Closed natnet00 closed 4 years ago
Can you provide a step by step on how to reproduce the problem?
1) Compile nginx with push-stream-module and the option --with-http_stub_status_module 2) Start nginx and check the numbers of http://localhost/stub_status It will return something like: Active connections: 0 server accepts handled requests 152822 152822 311071 Reading: 0 Writing: 0 Waiting: 0
3) Note the Reading/Writing/Waiting numbers and the active connections number Cross check the active connections number with the count of established connections from the command "netstat -natp | grep nginx" You should see as many lines with the word "ESTABLISHED" as you have active connections in nginx.
4) Send requests to the nginx-push-stream-module, subscribe to channels, get messages, etc. 5) If you check http://localhost/stub_status again you should see active connections going up. This is correct. 6) Shut down the connections to the push-stream-module (e.g. by closing your browser) but don't restart nginx. 7) Note that the output of http://localhost/stub_status is now wrong. It still shows active connections. Cross-check with "netstat -natp | grep nginx" again. This output is directly from Linux kernel and shows the true established connections. Note that the number of lines with the keyword "ESTABLISHED" does not match the output of nginx.
I think the cause is that the variables ngx_stat_writing and ngx_stat_active are not updated correctly in nginx.
In https://github.com/nginx/nginx/blob/79fcf261d0b50c03ae2780b5588b59ed2eb7ad88/src/http/ngx_http_request.c the variable ngx_stat_writing is incremented or decremented when a request is processed or the request is freed again.
Maybe you need to notify nginx somewhere that a request is finished and the resources can be freed.
@natnet00 I tried to reproduce the problem without success.
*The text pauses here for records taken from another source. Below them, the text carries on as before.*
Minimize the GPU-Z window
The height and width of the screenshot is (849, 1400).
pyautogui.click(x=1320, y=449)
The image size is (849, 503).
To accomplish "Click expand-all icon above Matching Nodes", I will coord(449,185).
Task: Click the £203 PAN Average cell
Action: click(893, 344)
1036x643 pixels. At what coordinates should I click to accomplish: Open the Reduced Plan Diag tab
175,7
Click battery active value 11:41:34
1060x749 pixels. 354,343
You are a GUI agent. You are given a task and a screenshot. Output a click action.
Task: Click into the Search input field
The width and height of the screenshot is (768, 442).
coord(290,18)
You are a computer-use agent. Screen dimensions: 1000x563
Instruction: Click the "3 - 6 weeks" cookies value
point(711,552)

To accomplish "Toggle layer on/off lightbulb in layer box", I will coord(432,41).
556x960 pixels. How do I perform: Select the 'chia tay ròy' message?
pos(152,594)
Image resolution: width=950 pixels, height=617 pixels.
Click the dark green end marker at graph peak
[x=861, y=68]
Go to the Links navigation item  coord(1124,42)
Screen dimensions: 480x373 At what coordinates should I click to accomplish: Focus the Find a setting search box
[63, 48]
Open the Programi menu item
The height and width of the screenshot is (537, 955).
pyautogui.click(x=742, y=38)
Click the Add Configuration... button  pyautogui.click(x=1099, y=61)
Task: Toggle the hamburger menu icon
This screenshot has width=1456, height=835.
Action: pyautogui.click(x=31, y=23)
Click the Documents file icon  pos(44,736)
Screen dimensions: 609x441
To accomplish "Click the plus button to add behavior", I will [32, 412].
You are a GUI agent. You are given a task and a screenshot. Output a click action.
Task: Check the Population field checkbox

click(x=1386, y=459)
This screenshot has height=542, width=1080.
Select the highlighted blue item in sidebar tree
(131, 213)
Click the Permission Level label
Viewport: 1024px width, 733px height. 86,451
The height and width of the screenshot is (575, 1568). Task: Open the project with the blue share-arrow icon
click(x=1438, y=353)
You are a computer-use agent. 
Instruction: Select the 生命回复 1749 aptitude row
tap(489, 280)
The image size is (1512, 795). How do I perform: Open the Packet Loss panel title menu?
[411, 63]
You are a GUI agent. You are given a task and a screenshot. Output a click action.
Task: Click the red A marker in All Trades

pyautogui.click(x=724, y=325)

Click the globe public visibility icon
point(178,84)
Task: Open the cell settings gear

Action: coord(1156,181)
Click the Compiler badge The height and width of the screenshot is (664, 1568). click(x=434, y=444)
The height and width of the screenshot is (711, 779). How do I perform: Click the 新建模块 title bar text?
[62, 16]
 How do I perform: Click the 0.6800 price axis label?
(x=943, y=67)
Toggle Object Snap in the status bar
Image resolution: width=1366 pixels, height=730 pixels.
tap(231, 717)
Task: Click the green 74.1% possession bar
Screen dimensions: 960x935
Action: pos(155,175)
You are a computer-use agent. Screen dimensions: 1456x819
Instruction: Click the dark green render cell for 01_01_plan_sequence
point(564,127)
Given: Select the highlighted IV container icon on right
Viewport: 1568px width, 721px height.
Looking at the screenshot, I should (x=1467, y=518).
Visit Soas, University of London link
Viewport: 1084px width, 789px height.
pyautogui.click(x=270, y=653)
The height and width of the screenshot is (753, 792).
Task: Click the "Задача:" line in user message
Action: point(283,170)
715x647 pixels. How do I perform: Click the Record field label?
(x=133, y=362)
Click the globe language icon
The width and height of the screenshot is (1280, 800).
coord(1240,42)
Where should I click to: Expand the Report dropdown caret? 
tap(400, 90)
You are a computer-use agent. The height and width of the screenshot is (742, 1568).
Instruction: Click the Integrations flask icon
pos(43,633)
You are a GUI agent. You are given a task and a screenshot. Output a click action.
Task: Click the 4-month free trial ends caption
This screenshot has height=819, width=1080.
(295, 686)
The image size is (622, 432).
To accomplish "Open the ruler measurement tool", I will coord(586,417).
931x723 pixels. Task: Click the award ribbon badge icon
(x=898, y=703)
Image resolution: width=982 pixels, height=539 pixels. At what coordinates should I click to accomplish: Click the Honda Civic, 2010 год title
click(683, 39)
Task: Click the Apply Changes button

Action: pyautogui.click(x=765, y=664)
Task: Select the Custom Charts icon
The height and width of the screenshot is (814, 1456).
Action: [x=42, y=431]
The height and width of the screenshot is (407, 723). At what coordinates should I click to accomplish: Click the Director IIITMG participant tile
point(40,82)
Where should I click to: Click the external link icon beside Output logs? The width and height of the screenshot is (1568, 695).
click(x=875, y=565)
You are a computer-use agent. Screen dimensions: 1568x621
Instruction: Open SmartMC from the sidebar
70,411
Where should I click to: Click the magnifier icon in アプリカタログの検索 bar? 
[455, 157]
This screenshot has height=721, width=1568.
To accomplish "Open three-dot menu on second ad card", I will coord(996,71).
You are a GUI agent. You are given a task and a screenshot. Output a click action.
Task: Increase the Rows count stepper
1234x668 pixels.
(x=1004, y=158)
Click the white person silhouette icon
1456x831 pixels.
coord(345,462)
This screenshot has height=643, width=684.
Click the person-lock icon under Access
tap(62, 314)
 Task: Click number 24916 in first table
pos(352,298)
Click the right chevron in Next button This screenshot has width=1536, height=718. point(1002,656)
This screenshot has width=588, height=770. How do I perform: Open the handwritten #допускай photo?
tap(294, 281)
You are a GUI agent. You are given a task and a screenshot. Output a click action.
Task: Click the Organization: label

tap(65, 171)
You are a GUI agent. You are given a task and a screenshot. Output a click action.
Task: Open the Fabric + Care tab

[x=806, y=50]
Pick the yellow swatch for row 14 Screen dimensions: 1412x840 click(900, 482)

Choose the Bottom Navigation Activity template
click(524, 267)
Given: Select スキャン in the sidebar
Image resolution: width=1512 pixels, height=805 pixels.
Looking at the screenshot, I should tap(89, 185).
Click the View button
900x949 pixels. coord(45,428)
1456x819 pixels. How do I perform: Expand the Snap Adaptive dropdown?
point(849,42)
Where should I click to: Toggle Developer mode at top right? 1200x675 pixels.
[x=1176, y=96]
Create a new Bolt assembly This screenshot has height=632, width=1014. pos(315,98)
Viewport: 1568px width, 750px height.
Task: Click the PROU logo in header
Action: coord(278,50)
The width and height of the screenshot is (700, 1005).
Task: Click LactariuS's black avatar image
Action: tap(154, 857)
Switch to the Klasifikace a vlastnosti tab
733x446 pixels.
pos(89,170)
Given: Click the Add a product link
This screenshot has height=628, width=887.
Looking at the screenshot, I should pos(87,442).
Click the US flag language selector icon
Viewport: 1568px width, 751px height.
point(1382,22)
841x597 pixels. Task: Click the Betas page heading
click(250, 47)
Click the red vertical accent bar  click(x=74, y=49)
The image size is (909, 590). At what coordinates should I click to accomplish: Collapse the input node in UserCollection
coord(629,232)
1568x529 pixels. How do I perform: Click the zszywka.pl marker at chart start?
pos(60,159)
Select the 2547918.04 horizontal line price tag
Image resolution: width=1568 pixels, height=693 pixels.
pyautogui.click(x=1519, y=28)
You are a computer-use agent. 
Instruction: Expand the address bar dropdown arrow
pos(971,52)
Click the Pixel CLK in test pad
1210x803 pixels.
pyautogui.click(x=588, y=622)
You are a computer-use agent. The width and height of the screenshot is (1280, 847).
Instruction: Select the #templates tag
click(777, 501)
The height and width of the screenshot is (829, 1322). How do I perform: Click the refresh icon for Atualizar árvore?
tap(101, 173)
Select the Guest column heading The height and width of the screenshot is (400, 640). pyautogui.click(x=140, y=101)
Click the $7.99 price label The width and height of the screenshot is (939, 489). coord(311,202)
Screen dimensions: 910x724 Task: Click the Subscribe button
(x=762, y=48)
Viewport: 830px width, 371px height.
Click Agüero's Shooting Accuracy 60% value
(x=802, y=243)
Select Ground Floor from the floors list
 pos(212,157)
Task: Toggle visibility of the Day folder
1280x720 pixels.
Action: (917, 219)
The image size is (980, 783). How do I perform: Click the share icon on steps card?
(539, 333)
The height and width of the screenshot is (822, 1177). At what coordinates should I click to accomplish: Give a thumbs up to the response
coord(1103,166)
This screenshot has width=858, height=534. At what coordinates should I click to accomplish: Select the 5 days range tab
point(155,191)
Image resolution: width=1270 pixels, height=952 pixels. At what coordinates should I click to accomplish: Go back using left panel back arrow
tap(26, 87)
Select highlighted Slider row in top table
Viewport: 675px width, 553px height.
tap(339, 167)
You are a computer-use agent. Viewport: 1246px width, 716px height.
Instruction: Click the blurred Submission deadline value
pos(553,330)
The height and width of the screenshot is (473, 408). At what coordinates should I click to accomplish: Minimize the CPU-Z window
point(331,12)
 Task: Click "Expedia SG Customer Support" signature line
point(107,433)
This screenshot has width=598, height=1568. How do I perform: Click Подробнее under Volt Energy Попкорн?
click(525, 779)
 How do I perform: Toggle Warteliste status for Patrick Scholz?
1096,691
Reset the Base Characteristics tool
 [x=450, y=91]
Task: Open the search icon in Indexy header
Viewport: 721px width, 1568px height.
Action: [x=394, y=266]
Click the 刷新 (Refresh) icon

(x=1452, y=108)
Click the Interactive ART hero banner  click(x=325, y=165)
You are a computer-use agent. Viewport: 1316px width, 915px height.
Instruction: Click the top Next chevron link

If the module was not notifying the nginx that the request is finished the counters would never be decreased. So I believe that, if the problem is on push stream module, it only happens at some conditions. If you can help me providing access to a server that the problem happens or create a virtual machine where we can always and easily reproduce the problem would be great.
Thank you for your quick response.
Unfortunately I cannot provide you access to the servers, as they are in production and I don't have an online test system, but I can give you the configuration:
The subscription URL for the nginx-push-stream endpoint is a php script that checks if the user is authenticated and either sends 403 response or sends header("X-Accel-Redirect: /xxx/ws/...") redirect header to the actual nginx path.
The nginx path is configured like in the attached file location.txt location.txt
I'm using a TCP keepalive module - this only closes the connection after about 16 minutes of no response from the client.
The pushstream config is like this: pushstream.txt
I tested with many thousand requests and checked after ~ 24 hours. In the chart below is my test - 1 day with requests - after all requests have finished the lines are not where they used to be...
I have one more hint: it seems that only the number of writing connections and the sum of all, the number of active connections are wrong.
Hi @natnet00
I still not able to reproduce the problem locally. Can you help me to create a setup like yours with an application with php handling authorization returning a X-Accel-Redirect? I have a suspicion that this may be causing this kind of strange problem. In time, are you having problem with some workers dying? This can also cause the problem with wrong numbers on stub_status module.
With nginx 1.11.3, I compiled the push stream module on 2016-07-26, and have not had any incorrect values for almost 2 weeks. So, I guess, the bug seems to be fixed somehow.
But now I tried https://github.com/vozlt/nginx-module-vts and this module also seems to mess up the connection count. But that's another story ;)
Hello,
When reading the active connection count from the stub_status module, it gives me something like: Active connections: 2 Reading: 0 Writing: 1 Waiting: 1
After having users send requests to the server while using the push-stream-module these numbers rise as expected to a couple of hundreds. But: Despite using TCP keepalive these numbers don't decrease to their original values after tellling the router to redirect users to a different server.
That is: Currently there are no users using the server, but the numbers read: Active connections: 8 Reading: 0 Writing: 2 Waiting: 1
Active connections should be the sum of all three (reading+writing+waiting). I suspect that the push-stream-module somehow breaks the correct counting of active connections. The numbers after using the push-stream-module are wrong. "netstat -natp | grep nginx" shows me that there is only 1 established connection to nginx, while nginx reports 8 active connections (2 writing).
Maxim Dounin says at http://permalink.gmane.org/gmane.comp.web.nginx.english/33947 that this type of problem might be due to a 3rd party module. That's why I suspect the nginx-push-stream-module to be the cause.
It would be great if this could be fixed.
This is the source of the Stub Status Module, just for reference: https://github.com/nginx/nginx/blob/master/src/http/modules/ngx_http_stub_status_module.c
Nginx version used: 1.9.4 Push Stream Module used: latest github version
The problem exists since at least 1 year.